- PROVIDED RECORDS
━━━━━━━━━━━━━━━━━━━━━━━━━━━━━━

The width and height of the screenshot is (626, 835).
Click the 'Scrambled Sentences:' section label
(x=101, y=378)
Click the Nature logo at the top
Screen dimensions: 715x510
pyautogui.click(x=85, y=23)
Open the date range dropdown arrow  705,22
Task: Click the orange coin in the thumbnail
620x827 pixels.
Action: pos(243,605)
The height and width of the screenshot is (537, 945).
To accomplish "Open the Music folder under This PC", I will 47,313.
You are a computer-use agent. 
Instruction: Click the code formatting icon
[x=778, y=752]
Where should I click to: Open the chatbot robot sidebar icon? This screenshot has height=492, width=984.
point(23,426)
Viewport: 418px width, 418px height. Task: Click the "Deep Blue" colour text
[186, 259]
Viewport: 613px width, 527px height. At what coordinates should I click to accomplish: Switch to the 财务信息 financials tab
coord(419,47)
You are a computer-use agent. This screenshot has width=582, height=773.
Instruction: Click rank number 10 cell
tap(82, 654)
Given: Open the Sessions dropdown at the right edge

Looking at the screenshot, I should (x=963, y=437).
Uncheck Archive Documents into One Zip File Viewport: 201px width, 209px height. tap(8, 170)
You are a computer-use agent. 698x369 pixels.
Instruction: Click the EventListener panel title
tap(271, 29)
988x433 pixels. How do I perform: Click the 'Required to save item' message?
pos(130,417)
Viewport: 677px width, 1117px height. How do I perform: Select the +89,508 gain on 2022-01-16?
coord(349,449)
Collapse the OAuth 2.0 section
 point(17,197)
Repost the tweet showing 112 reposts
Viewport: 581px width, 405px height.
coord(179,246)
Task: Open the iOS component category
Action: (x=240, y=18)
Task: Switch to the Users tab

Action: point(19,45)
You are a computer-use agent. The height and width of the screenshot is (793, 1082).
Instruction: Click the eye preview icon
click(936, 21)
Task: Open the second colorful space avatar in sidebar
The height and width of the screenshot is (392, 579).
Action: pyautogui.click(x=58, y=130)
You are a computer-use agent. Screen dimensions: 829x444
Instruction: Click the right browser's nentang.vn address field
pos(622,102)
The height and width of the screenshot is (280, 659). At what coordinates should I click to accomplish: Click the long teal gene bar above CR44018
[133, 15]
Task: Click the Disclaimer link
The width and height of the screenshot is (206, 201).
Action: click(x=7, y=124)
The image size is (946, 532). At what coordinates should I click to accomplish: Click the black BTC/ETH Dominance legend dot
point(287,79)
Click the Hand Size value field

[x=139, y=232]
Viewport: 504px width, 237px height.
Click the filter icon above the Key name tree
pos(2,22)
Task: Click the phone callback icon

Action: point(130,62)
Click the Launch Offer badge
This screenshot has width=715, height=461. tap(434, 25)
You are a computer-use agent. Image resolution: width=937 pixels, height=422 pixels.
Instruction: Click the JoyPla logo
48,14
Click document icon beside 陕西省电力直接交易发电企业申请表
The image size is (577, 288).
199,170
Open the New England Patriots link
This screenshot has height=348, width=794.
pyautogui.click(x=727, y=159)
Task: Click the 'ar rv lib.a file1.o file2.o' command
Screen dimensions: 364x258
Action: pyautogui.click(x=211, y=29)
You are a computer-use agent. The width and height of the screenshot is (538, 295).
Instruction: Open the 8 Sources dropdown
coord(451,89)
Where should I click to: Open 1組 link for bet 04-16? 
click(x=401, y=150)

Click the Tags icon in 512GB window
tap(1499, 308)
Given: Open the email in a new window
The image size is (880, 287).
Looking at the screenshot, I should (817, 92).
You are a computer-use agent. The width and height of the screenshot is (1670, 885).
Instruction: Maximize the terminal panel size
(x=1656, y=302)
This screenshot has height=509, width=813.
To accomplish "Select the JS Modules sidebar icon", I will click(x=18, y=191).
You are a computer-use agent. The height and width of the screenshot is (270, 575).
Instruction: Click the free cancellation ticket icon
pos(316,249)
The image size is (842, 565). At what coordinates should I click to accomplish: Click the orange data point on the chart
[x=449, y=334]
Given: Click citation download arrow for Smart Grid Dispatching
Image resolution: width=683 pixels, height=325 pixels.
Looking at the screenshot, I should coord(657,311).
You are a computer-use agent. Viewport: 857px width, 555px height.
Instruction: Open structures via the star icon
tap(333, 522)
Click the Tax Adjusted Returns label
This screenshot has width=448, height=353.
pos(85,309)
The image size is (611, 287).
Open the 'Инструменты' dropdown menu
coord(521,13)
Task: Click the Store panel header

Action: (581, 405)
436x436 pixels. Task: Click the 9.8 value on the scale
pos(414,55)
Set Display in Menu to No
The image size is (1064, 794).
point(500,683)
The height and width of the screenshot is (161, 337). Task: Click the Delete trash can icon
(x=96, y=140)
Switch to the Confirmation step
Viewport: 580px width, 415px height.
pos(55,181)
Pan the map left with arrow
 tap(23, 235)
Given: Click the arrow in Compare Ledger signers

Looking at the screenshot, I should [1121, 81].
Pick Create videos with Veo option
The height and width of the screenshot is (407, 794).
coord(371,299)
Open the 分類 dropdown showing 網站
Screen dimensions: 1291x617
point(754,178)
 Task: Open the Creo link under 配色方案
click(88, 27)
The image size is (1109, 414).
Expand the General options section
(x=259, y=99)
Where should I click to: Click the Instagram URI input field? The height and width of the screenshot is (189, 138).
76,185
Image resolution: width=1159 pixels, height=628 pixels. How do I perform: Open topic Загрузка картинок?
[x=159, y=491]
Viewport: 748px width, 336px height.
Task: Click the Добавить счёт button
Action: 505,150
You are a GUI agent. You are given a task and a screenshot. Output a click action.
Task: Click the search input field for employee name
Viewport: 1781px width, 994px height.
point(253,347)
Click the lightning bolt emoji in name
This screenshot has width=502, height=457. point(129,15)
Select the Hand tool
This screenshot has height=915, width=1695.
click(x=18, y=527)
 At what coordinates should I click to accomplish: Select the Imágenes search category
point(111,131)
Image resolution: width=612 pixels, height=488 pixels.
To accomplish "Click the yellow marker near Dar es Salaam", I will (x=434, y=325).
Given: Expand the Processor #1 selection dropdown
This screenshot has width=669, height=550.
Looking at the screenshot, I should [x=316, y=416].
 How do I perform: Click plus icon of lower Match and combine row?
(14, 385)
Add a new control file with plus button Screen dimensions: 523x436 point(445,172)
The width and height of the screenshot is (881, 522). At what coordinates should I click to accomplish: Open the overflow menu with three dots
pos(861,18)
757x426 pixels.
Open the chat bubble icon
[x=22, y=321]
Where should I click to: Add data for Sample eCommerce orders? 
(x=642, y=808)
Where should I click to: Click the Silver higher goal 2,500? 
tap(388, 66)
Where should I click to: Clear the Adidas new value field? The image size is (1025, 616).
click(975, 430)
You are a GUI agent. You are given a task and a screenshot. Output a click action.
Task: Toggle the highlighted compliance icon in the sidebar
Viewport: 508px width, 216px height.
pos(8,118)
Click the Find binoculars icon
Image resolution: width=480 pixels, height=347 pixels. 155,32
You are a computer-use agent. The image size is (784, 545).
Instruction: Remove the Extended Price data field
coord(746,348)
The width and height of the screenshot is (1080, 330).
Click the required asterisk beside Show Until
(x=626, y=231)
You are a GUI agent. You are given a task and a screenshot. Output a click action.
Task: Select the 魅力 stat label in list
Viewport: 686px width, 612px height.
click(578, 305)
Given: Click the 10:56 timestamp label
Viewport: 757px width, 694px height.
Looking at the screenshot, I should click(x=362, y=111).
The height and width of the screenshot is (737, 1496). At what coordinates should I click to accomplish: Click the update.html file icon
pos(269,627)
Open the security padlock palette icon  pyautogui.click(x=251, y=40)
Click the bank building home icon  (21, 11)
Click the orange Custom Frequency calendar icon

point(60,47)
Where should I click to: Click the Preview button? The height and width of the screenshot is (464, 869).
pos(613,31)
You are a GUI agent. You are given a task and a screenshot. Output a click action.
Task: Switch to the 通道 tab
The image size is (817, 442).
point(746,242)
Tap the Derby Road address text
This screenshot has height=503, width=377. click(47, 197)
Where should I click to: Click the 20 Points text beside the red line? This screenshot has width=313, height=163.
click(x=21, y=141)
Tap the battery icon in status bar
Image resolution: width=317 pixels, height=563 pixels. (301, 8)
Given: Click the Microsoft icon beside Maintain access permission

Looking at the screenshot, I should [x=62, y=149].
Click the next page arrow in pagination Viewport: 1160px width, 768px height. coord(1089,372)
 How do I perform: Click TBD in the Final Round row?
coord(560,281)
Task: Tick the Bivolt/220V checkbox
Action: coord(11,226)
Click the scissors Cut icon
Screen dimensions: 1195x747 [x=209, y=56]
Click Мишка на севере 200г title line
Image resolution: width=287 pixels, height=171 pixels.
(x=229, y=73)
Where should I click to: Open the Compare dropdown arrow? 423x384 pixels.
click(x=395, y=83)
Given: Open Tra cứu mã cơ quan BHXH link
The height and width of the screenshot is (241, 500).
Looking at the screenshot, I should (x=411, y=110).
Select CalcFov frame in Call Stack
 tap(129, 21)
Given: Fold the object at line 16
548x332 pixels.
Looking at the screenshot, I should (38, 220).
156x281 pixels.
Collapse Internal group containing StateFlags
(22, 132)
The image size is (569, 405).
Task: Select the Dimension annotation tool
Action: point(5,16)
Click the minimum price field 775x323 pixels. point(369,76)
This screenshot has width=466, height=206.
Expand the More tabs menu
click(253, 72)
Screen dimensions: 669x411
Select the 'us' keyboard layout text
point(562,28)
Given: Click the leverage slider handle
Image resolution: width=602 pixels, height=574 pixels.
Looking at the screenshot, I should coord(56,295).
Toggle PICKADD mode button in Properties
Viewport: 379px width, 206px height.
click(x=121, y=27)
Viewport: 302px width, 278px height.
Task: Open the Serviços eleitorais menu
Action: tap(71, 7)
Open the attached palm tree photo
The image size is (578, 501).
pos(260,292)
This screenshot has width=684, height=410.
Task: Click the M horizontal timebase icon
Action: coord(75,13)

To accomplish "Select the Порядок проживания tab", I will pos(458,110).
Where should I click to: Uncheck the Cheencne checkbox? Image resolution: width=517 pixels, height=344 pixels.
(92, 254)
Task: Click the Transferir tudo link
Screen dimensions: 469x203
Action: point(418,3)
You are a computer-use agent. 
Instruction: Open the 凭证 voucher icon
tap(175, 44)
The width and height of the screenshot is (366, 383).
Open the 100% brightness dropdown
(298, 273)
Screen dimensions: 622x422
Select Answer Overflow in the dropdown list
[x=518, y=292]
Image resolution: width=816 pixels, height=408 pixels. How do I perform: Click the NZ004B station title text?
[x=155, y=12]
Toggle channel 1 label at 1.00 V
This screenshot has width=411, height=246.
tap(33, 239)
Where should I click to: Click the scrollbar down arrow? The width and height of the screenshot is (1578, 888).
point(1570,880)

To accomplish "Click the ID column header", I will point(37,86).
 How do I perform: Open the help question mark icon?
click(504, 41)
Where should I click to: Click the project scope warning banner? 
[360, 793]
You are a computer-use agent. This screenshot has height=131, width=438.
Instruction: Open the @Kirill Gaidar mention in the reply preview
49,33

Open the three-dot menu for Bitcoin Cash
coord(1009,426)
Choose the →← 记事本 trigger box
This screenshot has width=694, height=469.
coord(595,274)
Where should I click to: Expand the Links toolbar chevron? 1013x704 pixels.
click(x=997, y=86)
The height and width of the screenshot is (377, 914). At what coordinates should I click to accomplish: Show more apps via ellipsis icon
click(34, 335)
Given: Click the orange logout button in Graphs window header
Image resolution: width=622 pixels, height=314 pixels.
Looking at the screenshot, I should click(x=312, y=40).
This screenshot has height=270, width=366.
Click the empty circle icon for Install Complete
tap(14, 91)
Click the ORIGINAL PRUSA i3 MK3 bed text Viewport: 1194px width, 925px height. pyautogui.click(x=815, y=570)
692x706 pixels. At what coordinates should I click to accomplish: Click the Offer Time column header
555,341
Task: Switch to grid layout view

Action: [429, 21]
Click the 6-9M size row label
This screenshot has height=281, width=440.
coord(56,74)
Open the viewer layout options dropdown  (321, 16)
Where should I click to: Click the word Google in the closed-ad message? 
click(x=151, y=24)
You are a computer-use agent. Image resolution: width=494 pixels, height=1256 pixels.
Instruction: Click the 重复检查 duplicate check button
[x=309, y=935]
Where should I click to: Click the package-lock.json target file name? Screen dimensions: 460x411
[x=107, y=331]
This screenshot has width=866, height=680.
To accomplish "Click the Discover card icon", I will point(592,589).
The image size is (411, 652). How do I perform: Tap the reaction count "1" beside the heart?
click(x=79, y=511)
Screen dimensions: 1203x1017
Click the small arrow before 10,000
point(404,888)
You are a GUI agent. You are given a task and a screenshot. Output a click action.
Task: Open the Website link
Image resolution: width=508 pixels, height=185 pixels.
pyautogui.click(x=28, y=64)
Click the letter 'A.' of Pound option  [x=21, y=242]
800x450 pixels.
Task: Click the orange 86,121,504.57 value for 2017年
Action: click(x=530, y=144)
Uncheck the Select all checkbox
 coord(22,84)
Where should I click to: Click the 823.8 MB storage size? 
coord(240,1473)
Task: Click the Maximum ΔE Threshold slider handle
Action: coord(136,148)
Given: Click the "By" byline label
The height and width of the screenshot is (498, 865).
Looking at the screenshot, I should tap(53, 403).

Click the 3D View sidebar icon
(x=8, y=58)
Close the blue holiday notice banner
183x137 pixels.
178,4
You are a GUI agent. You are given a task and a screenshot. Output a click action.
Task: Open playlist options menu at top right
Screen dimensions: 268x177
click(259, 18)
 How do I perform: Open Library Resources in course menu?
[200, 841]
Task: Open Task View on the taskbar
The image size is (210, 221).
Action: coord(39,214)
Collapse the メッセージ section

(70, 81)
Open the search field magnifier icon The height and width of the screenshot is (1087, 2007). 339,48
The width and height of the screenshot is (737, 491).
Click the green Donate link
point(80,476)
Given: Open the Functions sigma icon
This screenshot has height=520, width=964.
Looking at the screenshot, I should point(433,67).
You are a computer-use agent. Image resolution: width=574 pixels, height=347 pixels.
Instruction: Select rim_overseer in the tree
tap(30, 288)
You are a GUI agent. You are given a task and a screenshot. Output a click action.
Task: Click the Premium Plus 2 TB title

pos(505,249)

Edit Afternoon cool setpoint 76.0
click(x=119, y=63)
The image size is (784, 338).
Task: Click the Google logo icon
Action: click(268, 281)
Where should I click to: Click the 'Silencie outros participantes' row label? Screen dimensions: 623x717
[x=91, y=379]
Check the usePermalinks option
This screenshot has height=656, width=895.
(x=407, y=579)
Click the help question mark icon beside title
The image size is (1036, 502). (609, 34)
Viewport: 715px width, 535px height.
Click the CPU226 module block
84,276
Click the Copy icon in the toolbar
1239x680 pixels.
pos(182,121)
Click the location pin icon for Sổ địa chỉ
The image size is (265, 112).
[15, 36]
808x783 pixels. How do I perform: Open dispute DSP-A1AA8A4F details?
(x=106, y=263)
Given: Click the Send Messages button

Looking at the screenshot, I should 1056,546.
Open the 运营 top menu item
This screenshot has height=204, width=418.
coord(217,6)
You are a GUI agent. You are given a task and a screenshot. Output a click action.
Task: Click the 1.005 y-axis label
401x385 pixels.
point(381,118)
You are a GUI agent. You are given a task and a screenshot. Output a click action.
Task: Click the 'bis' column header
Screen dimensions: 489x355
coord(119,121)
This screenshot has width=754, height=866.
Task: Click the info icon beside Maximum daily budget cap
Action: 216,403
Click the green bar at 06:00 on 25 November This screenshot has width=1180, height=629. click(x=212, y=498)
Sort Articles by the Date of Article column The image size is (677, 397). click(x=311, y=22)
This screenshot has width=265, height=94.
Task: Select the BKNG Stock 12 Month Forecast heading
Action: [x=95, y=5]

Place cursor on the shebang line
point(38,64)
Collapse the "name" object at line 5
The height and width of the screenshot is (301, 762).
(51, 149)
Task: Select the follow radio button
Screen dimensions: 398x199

━━━━━━━━━━━━━━━━━━━━━━━━━━━━━━

- WHAT THE TASK ASKS
Search the material above for lines containing the string "will", then pull them out.

- YOUR SOLUTION
To accomplish "Open the Music folder under This PC", I will 47,313.
To accomplish "Select the JS Modules sidebar icon", I will click(x=18, y=191).
To accomplish "Click the yellow marker near Dar es Salaam", I will (x=434, y=325).
To accomplish "Select the Порядок проживания tab", I will pos(458,110).
To accomplish "Click the ID column header", I will point(37,86).
To accomplish "Click the Discover card icon", I will point(592,589).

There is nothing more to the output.